I’m afraid that we are part of the problem. Sometimes we are surprised by things we should have predicted or should have been prepared for. Sometimes we simply have to suffer the consequences of our own behaviour or choices. Don’t get me wrong: I don’t want to add guilt to your misery; I’m not blaming you for all your failures. What I am telling you is that you are not totally at the mercy of undefined and unpredictable luck; you do have some influence on your life unless you are an absolutely mindless and careless moron.

A woman killed a pedestrian because she was sending a text while driving. For the pedestrian it was fatally bad luck; but on the driver’s side it was a completely predictable situation. It became obvious after the accident; if she had thought about the possible risk she would not have done this at all. Sadly, often it is after the event that we turn our minds to contemplate what we should or shouldn’t have done. It might be a lesson learnt; but wouldn’t it be nice to learn a lesson beforehand?

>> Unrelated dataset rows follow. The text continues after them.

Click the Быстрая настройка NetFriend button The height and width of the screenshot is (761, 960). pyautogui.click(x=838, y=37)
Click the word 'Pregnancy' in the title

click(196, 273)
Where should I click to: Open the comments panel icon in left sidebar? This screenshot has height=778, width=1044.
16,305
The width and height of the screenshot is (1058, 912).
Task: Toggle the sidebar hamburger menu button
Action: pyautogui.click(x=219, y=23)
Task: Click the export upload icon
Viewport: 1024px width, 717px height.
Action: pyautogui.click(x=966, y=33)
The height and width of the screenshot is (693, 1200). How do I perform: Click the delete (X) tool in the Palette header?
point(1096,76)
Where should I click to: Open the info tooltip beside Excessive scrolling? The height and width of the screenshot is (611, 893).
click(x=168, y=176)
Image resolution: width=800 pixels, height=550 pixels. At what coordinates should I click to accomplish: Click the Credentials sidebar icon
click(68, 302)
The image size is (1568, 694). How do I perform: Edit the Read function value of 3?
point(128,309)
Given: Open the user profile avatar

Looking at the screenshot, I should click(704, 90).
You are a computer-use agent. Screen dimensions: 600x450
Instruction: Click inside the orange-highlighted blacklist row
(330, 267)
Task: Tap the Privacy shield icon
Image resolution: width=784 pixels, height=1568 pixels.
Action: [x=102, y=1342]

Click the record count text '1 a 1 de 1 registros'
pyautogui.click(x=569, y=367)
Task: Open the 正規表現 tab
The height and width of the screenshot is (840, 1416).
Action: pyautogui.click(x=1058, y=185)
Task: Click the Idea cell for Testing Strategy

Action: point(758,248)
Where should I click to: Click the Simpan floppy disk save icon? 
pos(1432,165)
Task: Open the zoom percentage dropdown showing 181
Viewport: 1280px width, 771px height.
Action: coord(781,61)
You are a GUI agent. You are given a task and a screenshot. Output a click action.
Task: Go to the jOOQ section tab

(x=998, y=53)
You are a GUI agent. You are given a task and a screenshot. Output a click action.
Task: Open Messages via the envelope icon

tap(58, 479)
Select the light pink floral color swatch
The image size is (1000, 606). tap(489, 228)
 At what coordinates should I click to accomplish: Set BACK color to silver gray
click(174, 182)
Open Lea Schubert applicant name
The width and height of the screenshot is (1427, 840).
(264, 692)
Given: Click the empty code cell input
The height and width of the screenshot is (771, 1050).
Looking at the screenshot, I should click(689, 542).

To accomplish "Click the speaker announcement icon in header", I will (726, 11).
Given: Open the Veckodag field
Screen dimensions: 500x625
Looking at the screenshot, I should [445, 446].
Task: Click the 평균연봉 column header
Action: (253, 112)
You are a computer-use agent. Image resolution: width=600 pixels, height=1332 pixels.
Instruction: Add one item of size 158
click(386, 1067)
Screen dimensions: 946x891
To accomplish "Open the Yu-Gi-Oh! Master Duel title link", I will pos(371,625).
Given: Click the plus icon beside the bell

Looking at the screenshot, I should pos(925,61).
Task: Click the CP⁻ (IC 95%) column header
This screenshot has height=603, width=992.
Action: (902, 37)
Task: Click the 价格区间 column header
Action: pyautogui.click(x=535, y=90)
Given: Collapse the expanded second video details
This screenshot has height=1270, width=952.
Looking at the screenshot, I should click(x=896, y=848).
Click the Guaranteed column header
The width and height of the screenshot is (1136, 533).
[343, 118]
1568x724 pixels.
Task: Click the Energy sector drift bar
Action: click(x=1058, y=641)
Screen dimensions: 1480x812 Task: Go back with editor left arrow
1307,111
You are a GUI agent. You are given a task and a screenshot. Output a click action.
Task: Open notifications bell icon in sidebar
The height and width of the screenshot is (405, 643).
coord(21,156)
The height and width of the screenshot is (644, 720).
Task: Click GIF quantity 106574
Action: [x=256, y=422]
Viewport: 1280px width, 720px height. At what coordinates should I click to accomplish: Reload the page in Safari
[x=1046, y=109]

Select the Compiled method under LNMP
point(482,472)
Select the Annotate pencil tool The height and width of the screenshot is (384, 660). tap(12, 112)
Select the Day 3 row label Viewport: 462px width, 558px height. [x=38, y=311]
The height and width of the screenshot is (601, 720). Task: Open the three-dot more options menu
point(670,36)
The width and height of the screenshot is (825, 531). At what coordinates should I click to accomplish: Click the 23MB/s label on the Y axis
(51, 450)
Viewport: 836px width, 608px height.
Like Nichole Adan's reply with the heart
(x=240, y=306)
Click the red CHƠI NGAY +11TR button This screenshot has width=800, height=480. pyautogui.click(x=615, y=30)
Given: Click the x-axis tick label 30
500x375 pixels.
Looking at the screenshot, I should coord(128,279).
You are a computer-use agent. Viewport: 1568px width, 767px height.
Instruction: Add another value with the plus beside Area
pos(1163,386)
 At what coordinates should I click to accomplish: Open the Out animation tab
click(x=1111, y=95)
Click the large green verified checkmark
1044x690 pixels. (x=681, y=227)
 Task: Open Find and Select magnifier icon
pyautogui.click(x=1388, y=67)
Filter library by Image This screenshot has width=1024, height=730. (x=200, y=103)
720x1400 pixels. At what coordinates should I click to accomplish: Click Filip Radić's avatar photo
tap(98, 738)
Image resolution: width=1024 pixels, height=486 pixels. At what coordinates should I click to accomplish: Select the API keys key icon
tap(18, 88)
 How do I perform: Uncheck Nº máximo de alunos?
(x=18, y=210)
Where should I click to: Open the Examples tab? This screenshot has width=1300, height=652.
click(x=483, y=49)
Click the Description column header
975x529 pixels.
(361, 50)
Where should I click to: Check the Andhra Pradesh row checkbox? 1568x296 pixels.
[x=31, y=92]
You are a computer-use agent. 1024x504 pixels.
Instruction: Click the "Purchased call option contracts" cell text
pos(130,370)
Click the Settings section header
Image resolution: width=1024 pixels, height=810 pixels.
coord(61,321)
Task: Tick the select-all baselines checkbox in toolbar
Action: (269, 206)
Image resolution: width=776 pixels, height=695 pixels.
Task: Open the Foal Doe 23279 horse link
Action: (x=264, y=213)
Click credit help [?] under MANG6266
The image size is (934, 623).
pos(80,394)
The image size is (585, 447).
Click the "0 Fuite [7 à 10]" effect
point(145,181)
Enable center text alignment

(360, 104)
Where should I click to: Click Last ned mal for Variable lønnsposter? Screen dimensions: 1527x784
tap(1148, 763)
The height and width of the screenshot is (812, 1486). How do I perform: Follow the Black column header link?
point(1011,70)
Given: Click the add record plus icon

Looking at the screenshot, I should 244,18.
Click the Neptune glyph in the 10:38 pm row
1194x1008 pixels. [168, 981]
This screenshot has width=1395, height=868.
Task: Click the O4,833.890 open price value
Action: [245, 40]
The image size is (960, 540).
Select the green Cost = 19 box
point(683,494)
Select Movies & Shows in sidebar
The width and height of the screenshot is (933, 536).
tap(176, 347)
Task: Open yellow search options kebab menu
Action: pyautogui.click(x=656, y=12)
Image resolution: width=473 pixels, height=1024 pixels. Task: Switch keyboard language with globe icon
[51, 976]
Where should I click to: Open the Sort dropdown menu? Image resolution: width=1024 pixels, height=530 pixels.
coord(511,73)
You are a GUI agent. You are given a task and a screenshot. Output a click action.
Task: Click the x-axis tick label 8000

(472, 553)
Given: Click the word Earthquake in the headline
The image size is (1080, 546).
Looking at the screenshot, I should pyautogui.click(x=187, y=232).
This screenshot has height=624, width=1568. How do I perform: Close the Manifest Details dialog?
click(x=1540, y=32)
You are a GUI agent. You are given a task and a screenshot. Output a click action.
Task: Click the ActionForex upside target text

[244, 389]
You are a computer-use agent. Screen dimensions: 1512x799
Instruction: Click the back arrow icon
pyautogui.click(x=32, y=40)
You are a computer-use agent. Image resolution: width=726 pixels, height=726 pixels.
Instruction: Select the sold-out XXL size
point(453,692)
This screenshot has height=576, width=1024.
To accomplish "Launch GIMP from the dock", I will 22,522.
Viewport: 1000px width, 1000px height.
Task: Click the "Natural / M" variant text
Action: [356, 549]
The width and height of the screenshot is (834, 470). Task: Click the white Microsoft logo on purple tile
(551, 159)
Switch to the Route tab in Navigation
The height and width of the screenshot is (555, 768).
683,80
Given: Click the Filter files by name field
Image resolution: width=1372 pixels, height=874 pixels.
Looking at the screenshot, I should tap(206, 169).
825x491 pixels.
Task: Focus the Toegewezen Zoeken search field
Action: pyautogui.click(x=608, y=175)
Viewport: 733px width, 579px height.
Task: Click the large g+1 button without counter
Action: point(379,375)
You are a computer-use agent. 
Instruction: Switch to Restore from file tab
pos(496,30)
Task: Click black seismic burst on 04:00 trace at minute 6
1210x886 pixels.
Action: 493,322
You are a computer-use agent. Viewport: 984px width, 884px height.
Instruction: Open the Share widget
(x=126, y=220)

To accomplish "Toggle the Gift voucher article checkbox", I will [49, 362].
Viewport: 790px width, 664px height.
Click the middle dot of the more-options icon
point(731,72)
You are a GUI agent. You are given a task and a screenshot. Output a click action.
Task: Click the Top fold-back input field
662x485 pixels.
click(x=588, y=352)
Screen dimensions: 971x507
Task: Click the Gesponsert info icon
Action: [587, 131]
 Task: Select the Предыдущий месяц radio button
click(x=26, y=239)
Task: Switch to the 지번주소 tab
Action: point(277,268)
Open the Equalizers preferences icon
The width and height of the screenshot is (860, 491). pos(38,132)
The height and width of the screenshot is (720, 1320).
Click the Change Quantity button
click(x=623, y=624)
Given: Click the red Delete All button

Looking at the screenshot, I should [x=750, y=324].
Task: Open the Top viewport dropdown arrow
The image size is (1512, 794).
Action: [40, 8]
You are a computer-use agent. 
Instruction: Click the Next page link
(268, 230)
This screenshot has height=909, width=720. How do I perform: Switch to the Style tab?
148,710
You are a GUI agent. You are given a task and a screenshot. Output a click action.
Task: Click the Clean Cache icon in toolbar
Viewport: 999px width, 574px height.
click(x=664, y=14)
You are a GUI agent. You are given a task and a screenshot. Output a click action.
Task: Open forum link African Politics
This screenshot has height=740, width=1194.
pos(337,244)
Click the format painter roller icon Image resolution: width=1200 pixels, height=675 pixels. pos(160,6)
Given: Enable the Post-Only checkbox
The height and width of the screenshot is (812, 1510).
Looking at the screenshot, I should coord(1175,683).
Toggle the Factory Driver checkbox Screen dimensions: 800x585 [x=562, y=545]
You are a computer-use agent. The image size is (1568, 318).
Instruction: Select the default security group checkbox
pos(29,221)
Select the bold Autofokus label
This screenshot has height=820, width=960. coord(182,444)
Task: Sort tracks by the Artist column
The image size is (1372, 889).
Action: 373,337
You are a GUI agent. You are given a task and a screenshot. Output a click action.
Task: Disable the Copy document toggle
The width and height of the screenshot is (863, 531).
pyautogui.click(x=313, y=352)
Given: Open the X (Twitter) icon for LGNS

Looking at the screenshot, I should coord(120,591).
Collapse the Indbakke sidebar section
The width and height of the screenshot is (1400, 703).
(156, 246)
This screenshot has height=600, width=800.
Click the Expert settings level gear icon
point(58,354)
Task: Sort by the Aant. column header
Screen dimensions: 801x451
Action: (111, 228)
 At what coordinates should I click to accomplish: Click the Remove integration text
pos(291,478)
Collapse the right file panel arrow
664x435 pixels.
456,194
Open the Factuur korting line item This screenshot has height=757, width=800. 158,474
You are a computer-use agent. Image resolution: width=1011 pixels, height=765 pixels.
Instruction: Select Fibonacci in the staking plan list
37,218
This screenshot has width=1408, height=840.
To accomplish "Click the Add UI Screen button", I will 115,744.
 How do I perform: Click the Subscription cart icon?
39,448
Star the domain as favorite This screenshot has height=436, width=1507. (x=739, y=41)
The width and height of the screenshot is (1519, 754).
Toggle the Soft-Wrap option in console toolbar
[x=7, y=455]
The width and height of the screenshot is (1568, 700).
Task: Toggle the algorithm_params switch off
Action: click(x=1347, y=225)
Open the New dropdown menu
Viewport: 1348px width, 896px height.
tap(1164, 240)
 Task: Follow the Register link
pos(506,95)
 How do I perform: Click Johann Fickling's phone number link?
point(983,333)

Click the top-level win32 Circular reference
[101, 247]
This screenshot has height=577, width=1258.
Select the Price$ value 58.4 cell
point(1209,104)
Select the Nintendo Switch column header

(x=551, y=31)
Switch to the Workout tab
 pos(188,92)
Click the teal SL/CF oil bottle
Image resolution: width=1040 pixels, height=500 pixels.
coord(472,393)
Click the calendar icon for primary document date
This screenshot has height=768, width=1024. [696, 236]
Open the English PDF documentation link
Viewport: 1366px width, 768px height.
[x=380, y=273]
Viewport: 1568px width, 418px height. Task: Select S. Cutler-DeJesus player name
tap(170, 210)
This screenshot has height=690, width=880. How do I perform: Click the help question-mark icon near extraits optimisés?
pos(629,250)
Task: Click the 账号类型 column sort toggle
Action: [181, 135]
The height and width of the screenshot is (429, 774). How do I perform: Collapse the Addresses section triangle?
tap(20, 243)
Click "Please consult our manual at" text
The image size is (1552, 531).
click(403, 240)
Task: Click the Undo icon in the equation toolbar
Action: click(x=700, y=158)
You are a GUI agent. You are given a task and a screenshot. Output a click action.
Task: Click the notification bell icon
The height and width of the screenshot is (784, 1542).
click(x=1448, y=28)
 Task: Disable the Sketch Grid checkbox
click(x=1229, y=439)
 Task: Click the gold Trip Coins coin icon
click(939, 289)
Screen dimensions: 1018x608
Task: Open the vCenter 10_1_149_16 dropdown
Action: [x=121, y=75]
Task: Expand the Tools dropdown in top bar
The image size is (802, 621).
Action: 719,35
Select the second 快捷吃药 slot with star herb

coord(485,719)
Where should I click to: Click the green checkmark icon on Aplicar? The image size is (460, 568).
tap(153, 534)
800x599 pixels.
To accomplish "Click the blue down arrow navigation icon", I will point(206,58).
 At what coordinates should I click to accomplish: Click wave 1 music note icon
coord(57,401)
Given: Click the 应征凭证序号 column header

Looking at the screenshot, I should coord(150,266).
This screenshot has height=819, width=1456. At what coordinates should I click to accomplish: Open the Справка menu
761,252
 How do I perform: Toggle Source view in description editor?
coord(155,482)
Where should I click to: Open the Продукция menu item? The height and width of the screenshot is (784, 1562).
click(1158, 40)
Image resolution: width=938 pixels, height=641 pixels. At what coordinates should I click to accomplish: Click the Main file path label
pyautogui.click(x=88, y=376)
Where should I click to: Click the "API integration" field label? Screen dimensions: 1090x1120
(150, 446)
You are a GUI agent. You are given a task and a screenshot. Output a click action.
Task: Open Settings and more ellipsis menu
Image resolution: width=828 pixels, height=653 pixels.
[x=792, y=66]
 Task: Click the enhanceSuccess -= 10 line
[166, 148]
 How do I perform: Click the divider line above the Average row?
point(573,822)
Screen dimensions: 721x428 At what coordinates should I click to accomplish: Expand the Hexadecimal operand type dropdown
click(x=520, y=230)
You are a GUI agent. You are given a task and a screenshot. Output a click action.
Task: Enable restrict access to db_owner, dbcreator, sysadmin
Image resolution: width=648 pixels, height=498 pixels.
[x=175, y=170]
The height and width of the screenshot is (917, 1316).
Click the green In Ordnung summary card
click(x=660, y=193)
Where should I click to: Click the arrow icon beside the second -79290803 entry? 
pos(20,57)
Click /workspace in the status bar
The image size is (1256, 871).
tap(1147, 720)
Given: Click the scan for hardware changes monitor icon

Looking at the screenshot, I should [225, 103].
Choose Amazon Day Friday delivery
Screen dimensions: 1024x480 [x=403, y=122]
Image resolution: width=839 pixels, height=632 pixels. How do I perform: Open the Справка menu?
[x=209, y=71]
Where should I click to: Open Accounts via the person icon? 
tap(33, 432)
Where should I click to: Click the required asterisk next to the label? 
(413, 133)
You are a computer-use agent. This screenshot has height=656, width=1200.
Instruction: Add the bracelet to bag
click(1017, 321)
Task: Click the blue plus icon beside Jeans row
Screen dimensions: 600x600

Today’s gospel introduces us to Advent, a season we narrowly perceive as a run up to Christmas. It’s something much greater. It reminds us of the need to be alert, being prepared to face difficulties and problems. Let me recall one sentence: ‘Stay awake, praying at all times for the strength to survive all that is going to happen, and to stand with confidence before the Son of Man.’ It’s not a call for idleness and resignation, or kind of ‘stiff upper lip’. It’s a call for very active involvement in creating, shaping and directing your own life as much as it’s possible. The second reading gives us directions on what sort of activity is expected from us: ‘May the Lord be generous in increasing your love and make you love one another and the whole human race.’Perhaps this prayer of St Paul could become yours and mine for this Advent, to love more and to love better.

Since my unfortunate journey to the ‘Pay and Display’ car park without cash, I always keep a couple of £1 coins with me. Last week I went to Winding Walks. When I approached the ticket machine, it said ‘Not in Service’, and I didn’t have to pay. It was a nice surprise, and I saved £1. But I’m not going to give up carrying some coins with me. I’ll be prepared, because who knows what could happen.